La discussione sugli emendamenti è finita. Si va al voto da martedì prossimo, 23 gennaio. Appuntamento ancora una volta in Senato. Giornata importante per l'autonomia differenziata, da tenere a mente per il futuro. Per l'Italia un passaggio decisivo. E ricco di incognite, nonostante le previsioni sulle magnifiche sorti e progressive di proponenti e propugnatori, tutti mossi da obiettivi che probabilmente poco hanno in comune con l'interesse (superiore) del paese. Incombono elezioni importanti, ci sono rapporti di forza da riequilibrare in seno agli schieramenti, e nella maggioranza di governo soprattutto. Nulla accade a caso, e il regionalismo differenziato è una leva straordinaria su cui agire in termini di consenso elettorale. L'asserito fine di riallineare i territori, ridurre i divari e avviare la spirale virtuosa della competitività tra diverse aree del paese sembra essere proprio quel che appare: una illusione (per non dire oltre o pensar male).

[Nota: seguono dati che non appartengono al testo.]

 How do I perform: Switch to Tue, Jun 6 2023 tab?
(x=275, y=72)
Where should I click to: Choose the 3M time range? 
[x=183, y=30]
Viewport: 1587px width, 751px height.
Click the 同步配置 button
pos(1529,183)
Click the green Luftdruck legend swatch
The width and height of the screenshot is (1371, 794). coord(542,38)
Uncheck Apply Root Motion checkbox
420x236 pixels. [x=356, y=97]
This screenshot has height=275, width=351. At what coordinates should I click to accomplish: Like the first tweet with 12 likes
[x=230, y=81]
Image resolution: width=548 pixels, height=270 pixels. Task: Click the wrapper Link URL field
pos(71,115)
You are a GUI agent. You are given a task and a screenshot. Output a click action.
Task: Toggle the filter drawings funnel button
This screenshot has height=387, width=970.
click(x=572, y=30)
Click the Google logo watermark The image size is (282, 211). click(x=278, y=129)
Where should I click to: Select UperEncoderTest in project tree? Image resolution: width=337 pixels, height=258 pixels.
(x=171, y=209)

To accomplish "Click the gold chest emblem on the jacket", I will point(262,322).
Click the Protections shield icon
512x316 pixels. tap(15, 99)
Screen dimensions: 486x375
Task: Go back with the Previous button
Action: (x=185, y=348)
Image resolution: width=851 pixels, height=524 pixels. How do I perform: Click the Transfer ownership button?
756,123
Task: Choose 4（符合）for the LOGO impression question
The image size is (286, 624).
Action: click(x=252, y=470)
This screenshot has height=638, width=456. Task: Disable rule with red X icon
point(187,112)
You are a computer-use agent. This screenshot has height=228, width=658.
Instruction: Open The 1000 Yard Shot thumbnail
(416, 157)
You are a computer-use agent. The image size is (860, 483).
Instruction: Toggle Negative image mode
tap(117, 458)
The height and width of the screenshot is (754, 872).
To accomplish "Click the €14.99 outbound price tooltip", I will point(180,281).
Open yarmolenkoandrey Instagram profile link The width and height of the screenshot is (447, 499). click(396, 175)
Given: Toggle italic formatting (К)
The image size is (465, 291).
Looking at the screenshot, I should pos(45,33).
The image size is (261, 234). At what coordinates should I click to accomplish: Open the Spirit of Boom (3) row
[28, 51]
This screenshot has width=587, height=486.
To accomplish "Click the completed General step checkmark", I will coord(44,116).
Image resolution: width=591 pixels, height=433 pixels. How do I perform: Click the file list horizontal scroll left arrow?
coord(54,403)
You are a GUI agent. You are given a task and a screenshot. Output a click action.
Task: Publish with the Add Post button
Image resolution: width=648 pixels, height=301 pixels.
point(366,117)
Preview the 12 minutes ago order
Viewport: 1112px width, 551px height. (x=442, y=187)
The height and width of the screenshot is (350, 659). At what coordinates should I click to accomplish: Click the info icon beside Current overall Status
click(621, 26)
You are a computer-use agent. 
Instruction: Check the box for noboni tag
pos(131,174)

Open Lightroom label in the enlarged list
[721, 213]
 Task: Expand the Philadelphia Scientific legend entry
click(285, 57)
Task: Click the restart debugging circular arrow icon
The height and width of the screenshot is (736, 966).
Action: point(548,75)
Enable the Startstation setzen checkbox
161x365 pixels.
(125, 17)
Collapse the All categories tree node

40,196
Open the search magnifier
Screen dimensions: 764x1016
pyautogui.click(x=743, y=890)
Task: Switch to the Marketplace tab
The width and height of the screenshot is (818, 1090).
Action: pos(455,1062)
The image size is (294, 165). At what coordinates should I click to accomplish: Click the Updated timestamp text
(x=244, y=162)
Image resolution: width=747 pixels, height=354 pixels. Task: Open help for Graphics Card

La questione è nota: 23 materie che potrebbero essere affidate – anche se non in blocco – all'autonomia regolativa e gestionale delle singole Regioni che ne facciano richiesta, dalla salute al lavoro, dalla scuola all'energia, dai trasporti al governo del territorio. Tranne la briscola, le trasferte per la squadra del cuore, la scelta della pizzeria migliore e poco altro, praticamente tutto quello che riguarda la vita delle persone e lo sviluppo delle comunità. Una situazione senza dubbio esplosiva, punto di arrivo di un percorso iniziato nel 2001 con la modifica del Titolo V della Costituzione, riforma avventata (la storia consente i giudizi) con cui il centrosinistra di allora pensò di arginare la Lega, inseguendola sul terreno del federalismo. Oltre vent'anni non hanno prodotto altro di meglio rispetto al disegno di legge Calderoli ora in discussione in Parlamento, in parallelo con la definizione dei Lep, i Livelli essenziali delle prestazioni, compito affidato ai lavori del Comitato presieduto da Sabino Cassese.

E qui siamo.

Domande. Sarà la "secessione dei ricchi"? L'autonomia differenziata spaccherà l'Italia? I gap fra Nord e Sud aumenteranno? Molti pareri di autorevoli economisti e giuristi, non tutti necessariamente meridionali, propendono – dati alla mano – per una risposta positiva. Insomma, parrebbe proprio di sì. Per com'è confezionata, per chi (e per cosa) l'ha ispirata e per come è stata discussa in commissione – incluse opposizioni e clamorose defezioni di esponenti di primo piano che dal Comitato Lep si sono defilati, prendendone recisamente le distanze –, questa riforma potrebbe fare il male dell'Italia, perseguendo nella realtà obiettivi diversi dal riequilibrio territoriale, dalla solidarietà nazionale e dall'efficientamento dei servizi attraverso una gestione più adeguata della spesa. Giudizio senza dubbio tranchant. Ma è proprio così?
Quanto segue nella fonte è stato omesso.